Ministros do STF (Supremo Tribunal Federal) articulam nos bastidores um caminho do meio para as federações partidárias. A tendência é que seja fixada para maio a data de registro das uniões entre as legendas. O caso está em julgamento neste momento no plenário do Supremo.

Por lei, o Congresso Nacional estabeleceu que as legendas tinham até agosto para fazer isso, mas o ministro Luís Roberto Barroso, presidente do TSE (Tribunal Superior Eleitoral), antecipou a data para abril. Agora, a tendência do Supremo é atender ao apelo dos partidos e retomar o prazo original.

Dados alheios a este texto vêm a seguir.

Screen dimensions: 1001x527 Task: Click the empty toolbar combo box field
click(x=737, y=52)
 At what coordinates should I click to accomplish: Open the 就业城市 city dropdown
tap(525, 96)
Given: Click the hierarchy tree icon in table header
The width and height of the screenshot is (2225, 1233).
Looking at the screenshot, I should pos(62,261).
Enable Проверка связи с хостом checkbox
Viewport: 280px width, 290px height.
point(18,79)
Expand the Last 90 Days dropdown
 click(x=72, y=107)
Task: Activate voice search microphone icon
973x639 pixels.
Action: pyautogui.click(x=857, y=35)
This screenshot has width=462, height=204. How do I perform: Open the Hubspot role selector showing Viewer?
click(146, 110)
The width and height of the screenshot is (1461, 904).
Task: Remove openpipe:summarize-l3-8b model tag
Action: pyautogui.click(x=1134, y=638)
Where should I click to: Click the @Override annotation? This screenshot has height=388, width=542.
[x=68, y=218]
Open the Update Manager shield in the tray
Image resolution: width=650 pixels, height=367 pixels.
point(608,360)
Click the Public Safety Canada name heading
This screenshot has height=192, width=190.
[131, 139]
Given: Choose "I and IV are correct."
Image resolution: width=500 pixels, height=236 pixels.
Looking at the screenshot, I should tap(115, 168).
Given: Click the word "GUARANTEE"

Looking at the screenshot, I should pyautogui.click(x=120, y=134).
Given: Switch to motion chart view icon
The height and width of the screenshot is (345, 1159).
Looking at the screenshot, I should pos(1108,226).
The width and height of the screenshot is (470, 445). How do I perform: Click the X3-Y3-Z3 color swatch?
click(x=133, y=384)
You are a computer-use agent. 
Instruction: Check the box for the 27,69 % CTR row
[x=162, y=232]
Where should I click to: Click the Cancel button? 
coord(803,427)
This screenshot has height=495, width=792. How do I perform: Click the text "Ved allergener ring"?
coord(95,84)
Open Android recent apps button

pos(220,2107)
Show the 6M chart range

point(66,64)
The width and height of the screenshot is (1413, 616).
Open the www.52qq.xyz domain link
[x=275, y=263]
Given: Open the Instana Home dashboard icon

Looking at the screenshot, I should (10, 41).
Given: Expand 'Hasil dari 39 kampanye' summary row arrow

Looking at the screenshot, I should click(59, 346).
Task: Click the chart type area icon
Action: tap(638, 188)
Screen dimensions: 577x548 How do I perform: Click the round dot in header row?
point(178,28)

Ao votar, Barroso sugeriu que o prazo fosse estipulado para maio. Dessa forma, os partidos teriam mais tempo para finalizar as negociações entre si. Além do prazo, os ministros decidirão se mantêm ou não a norma das federações. O mais provável é que a resposta seja sim.

Segundo o modelo, dois ou mais partidos podem se unir em torno de um único candidato, mas precisam sustentar a aliança por quatro anos. O número de votos das federações serve para o cálculo da cláusula de desempenho - o que, na prática, salva as legendas menores. Juntos, os partidos também somam os recursos do Fundo Eleitoral e o tempo de rádio e TV.

A lei autoriza o registro da federações até o fim do período de realização das convenções partidárias, mas Barroso decidiu que, por isonomia, as federações devem obedecer ao mesmo prazo de registro dos partidos no TSE, que é de seis meses antes das eleições. O PT pediu a extensão do prazo, com o argumento de que não daria tempo para concluir as negociações entre os partidos até abril.

A ação que questiona a constitucionalidade das federações foi apresentada pelo PTB. Segundo o partido, trata-se de uma reedição das coligações, vetadas pelo Congresso em 2017. Em parecer, a PGR (Procuradoria-Geral da República) defendeu a legalidade das federações. Alegou que, como a nova regra exige a união dos partidos por quatro anos, não pode ser comparada com as coligações.